__PROBLEM DETAILS__
Please copy out the material word for word, from its first line through the line containing "tap(833, 454)", including that line.

## START MATERIAL

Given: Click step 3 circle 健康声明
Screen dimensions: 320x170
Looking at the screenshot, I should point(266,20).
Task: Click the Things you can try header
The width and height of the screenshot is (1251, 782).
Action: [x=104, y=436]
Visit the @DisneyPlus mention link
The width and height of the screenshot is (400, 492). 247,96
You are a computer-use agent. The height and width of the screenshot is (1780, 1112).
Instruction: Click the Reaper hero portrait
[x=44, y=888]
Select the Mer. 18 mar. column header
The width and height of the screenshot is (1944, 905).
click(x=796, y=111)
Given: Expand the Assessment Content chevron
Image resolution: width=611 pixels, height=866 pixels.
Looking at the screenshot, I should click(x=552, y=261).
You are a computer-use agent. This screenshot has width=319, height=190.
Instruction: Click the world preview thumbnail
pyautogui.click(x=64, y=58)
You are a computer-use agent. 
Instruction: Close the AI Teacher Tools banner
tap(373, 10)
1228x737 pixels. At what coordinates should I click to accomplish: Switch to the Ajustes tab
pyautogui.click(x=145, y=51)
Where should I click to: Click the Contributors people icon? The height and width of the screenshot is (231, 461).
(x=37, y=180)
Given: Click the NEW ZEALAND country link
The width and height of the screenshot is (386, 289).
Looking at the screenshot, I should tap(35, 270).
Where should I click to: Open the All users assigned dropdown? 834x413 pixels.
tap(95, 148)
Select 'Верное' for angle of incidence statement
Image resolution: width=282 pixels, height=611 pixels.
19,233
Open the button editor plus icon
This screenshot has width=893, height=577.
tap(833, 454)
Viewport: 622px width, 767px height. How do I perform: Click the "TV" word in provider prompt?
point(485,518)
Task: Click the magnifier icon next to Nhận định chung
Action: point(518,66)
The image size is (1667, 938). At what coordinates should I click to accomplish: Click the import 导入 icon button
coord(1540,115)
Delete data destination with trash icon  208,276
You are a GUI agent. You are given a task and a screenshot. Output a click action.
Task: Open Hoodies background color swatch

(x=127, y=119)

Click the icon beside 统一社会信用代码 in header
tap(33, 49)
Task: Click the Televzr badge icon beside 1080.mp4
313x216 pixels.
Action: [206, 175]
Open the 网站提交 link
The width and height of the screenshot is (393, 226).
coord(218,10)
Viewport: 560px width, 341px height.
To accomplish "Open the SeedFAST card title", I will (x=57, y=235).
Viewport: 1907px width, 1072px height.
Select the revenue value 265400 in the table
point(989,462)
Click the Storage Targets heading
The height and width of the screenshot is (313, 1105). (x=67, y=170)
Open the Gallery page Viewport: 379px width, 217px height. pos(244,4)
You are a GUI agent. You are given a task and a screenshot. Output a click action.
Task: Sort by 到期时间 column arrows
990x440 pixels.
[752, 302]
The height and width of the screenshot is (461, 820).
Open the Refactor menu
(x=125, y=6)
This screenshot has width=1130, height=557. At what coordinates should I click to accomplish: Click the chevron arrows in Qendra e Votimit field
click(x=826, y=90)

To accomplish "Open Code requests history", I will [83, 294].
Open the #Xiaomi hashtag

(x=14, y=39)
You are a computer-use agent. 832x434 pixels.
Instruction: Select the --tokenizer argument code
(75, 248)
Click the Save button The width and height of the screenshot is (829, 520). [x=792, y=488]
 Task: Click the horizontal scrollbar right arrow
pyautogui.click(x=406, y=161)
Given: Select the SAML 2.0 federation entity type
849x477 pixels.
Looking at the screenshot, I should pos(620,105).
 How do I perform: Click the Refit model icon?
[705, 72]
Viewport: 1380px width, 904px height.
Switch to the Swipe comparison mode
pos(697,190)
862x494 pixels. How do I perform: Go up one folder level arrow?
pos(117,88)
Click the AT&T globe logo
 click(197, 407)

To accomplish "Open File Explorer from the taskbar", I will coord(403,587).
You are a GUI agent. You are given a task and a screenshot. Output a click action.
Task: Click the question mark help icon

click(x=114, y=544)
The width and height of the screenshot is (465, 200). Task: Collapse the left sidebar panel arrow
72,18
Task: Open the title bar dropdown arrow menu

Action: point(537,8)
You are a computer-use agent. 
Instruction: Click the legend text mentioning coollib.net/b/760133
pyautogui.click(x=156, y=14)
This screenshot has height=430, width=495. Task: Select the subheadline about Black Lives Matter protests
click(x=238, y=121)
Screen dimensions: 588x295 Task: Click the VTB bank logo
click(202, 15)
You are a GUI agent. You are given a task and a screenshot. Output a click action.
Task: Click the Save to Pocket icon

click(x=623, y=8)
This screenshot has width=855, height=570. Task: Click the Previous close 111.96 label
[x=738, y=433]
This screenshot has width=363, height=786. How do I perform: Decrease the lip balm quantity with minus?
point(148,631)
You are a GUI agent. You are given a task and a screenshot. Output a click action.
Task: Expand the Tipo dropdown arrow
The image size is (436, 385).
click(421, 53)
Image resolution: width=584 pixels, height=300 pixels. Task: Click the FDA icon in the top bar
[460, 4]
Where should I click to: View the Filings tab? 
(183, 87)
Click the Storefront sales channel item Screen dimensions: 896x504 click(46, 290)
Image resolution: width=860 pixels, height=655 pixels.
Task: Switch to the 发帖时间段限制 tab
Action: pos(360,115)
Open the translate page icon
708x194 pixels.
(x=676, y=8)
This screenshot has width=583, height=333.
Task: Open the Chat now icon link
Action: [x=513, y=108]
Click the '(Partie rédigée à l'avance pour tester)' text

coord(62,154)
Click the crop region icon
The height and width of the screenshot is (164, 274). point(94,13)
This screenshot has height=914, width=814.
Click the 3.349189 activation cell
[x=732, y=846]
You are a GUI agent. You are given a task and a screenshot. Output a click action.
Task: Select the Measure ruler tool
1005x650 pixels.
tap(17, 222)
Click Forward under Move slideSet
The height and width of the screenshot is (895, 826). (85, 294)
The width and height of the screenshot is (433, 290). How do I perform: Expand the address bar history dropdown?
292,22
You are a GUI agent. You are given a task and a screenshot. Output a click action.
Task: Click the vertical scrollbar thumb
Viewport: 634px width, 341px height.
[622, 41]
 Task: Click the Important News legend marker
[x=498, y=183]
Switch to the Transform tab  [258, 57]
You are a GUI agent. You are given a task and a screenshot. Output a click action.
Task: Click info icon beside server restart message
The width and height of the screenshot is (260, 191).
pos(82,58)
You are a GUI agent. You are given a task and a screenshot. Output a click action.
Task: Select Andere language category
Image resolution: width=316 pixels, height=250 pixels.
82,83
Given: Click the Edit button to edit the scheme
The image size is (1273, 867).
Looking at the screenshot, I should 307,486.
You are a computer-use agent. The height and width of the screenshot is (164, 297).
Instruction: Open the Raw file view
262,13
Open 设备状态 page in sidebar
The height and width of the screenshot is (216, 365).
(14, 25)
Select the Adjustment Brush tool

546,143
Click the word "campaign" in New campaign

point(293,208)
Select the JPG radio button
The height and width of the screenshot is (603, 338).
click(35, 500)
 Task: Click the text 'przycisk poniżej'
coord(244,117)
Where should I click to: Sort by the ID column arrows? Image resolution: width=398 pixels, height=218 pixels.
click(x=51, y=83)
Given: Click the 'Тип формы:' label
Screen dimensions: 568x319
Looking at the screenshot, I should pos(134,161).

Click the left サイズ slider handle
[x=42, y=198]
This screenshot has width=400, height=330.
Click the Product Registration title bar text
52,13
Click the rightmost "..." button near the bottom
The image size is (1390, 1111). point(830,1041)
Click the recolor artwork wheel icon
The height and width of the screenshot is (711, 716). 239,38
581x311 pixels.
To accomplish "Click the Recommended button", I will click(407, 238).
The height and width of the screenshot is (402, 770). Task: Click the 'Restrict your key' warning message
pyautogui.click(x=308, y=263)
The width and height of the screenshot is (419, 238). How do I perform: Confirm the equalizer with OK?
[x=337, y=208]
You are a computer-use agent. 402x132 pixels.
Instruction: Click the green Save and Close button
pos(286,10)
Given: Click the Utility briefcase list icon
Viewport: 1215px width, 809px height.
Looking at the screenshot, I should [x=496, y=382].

## END MATERIAL

__ANSWER IN FULL__
Given: Click step 3 circle 健康声明
Screen dimensions: 320x170
Looking at the screenshot, I should point(266,20).
Task: Click the Things you can try header
The width and height of the screenshot is (1251, 782).
Action: [x=104, y=436]
Visit the @DisneyPlus mention link
The width and height of the screenshot is (400, 492). 247,96
You are a computer-use agent. The height and width of the screenshot is (1780, 1112).
Instruction: Click the Reaper hero portrait
[x=44, y=888]
Select the Mer. 18 mar. column header
The width and height of the screenshot is (1944, 905).
click(x=796, y=111)
Given: Expand the Assessment Content chevron
Image resolution: width=611 pixels, height=866 pixels.
Looking at the screenshot, I should click(x=552, y=261).
You are a computer-use agent. This screenshot has width=319, height=190.
Instruction: Click the world preview thumbnail
pyautogui.click(x=64, y=58)
You are a computer-use agent. 
Instruction: Close the AI Teacher Tools banner
tap(373, 10)
1228x737 pixels. At what coordinates should I click to accomplish: Switch to the Ajustes tab
pyautogui.click(x=145, y=51)
Where should I click to: Click the Contributors people icon? The height and width of the screenshot is (231, 461).
(x=37, y=180)
Given: Click the NEW ZEALAND country link
The width and height of the screenshot is (386, 289).
Looking at the screenshot, I should tap(35, 270).
Where should I click to: Open the All users assigned dropdown? 834x413 pixels.
tap(95, 148)
Select 'Верное' for angle of incidence statement
Image resolution: width=282 pixels, height=611 pixels.
19,233
Open the button editor plus icon
This screenshot has width=893, height=577.
tap(833, 454)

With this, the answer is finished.